À première vue, votre musique a l’air très improvisée, mais vous insistez souvent sur le fait qu’elle est plus écrite qu’elle n’en a l’air. Vous décrivez d’ailleurs votre processus de composition comme quasiment médiumnique. Est-ce que c’est un processus collectif ? Comment le retranscrivez-vous en live ?

Shantidas Riedacker : Il y a une part d’improvisation en effet. Quand nous sommes sur scène, nous savons dans quelle direction nous voulons aller, nous avons des repères et des moments de liberté, mais à ce moment-là nous n’inventons plus.

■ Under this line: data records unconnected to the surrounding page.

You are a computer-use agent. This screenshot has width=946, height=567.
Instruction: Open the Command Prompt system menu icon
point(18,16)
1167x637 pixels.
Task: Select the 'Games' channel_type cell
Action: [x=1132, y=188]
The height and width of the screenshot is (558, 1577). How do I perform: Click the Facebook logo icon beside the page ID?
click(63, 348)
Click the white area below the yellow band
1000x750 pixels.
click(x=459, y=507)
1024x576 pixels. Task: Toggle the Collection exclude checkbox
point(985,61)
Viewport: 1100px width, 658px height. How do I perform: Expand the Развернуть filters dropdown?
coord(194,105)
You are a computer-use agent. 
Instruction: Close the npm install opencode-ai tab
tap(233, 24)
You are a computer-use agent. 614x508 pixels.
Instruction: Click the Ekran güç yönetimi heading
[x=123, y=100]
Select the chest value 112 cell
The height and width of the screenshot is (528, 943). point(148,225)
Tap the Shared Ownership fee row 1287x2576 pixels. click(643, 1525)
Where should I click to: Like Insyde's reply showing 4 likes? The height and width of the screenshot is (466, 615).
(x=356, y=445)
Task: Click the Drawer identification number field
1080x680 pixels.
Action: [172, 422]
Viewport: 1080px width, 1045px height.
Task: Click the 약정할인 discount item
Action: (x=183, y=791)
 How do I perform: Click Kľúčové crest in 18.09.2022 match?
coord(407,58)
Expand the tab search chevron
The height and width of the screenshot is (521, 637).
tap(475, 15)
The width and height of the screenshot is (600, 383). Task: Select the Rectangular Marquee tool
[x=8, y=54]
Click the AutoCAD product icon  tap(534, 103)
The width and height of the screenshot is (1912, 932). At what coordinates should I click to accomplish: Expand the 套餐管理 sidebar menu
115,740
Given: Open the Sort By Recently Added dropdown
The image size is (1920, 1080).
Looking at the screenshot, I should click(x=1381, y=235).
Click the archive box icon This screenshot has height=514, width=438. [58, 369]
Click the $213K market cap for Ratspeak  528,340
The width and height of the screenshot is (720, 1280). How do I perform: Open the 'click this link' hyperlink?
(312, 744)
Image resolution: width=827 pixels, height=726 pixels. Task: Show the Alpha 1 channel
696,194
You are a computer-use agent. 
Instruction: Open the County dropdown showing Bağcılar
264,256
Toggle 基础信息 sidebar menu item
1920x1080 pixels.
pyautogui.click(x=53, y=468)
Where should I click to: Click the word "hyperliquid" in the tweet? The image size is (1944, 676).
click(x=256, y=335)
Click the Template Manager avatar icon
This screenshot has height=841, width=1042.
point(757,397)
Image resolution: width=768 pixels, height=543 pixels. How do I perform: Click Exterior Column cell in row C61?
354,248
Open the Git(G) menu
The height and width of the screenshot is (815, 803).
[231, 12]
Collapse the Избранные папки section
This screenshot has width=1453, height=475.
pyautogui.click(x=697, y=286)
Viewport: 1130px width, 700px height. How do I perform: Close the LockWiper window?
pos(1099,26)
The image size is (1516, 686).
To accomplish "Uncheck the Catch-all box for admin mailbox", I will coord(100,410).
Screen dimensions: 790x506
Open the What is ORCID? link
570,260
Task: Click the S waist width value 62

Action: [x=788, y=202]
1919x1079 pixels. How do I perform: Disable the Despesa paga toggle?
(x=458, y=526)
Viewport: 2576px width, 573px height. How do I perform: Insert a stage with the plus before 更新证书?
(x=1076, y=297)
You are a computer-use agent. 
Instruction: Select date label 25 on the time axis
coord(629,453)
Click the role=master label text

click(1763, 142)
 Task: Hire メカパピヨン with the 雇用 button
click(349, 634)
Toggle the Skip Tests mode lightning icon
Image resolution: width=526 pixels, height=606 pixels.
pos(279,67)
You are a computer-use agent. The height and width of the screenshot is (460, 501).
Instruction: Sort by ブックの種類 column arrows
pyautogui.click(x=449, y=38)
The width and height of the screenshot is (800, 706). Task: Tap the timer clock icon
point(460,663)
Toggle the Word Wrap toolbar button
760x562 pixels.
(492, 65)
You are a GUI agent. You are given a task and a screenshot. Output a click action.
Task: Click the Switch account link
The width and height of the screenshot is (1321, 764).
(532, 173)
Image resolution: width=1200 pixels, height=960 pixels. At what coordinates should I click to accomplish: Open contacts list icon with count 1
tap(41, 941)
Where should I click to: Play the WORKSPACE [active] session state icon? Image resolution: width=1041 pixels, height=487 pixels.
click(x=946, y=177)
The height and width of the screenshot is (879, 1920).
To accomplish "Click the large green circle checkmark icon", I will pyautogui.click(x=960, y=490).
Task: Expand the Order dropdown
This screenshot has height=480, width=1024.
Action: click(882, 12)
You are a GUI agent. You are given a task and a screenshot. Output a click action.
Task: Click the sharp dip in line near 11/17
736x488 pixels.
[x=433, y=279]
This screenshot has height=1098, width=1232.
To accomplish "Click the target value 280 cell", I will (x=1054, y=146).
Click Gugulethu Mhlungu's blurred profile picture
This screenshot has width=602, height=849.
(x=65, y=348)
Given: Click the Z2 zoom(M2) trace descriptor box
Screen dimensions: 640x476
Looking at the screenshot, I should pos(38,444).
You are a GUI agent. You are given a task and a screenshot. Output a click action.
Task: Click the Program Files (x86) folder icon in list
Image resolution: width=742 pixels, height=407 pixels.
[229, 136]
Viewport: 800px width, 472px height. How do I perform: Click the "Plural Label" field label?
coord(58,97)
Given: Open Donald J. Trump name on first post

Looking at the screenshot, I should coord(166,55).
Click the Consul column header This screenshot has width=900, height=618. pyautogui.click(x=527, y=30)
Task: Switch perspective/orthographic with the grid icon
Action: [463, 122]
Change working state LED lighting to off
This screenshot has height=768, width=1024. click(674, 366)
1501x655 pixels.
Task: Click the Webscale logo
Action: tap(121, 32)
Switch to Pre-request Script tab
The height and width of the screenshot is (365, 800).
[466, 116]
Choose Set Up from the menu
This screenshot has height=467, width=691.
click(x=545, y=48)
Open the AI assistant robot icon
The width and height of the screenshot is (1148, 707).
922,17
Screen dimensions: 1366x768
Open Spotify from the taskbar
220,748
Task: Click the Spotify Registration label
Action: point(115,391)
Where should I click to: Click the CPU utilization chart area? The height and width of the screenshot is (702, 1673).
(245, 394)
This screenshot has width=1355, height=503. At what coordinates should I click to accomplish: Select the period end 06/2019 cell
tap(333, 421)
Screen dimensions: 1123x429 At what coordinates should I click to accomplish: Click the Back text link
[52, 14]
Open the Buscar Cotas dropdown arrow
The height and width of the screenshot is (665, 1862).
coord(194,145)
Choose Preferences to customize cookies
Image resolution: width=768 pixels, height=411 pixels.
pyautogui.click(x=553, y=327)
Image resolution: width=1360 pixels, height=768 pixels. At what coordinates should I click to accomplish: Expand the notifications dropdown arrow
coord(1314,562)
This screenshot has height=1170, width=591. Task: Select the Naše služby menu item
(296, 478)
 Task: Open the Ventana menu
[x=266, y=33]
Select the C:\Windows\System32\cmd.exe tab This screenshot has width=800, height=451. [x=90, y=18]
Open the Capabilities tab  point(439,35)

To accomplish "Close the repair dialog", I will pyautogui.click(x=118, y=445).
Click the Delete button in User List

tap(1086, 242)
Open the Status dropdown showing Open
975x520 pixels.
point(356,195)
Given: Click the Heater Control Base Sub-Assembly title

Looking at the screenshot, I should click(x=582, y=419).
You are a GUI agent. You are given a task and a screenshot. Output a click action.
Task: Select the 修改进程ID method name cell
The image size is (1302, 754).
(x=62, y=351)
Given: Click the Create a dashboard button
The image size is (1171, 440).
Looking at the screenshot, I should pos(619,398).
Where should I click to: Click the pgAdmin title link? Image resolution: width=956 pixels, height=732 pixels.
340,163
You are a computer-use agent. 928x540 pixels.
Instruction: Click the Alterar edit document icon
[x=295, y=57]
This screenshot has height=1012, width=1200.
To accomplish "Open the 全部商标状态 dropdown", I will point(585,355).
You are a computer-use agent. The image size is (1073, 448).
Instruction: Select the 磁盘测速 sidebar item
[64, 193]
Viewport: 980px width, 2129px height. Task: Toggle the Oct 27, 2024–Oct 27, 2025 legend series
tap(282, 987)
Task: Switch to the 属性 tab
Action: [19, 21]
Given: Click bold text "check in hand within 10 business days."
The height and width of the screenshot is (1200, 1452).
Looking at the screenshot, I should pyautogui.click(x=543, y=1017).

Nous savons où nous allons nous retrouver à la fin, mais nous gardons une marge de manœuvre due à notre interprétation et à la liberté que nous avons d’étirer certaines parties, par exemple.

Contrairement à nos anciens groupes où nous composions principalement à la guitare, la composition pour Aluk Todolo se fait par des phases d’improvisation. Certaines choses, qui viennent souvent de la rythmique, de la batterie, vont se fixer, et d’autres vont se développer autour, progressivement, par strates, différemment d’une composition qui serait faite par une seule personne.…

Matthieu Canaguier : En concert, nous allons aborder nos compositions différemment selon le l’esprit du moment. Tout est composé mais ouvert : pour chaque section, nous avons un point de départ, un point d’arrivée, et dans le chemin qui mène de l’un à l’autre, il y a une marge de manœuvre qui va permettre de développer certaines inflexions ou une dynamique particulière. Un soir, nous pouvons jouer une partie de façon très sauvage, et au contraire la même partie beaucoup plus calme le lendemain. C’est le retour que nous a fait Jason Van Gulick, le batteur de Sum of R avec qui nous jouons sur cette tournée. Il nous a vu tous les soirs et il a été assez impressionné par ça : à chaque date il y avait un feeling différent, sans que ce soit purement de l’improvisation. La composition permet des interprétations différentes.

Il doit vraiment falloir que vous soyez sur la même longueur d’onde tous les trois !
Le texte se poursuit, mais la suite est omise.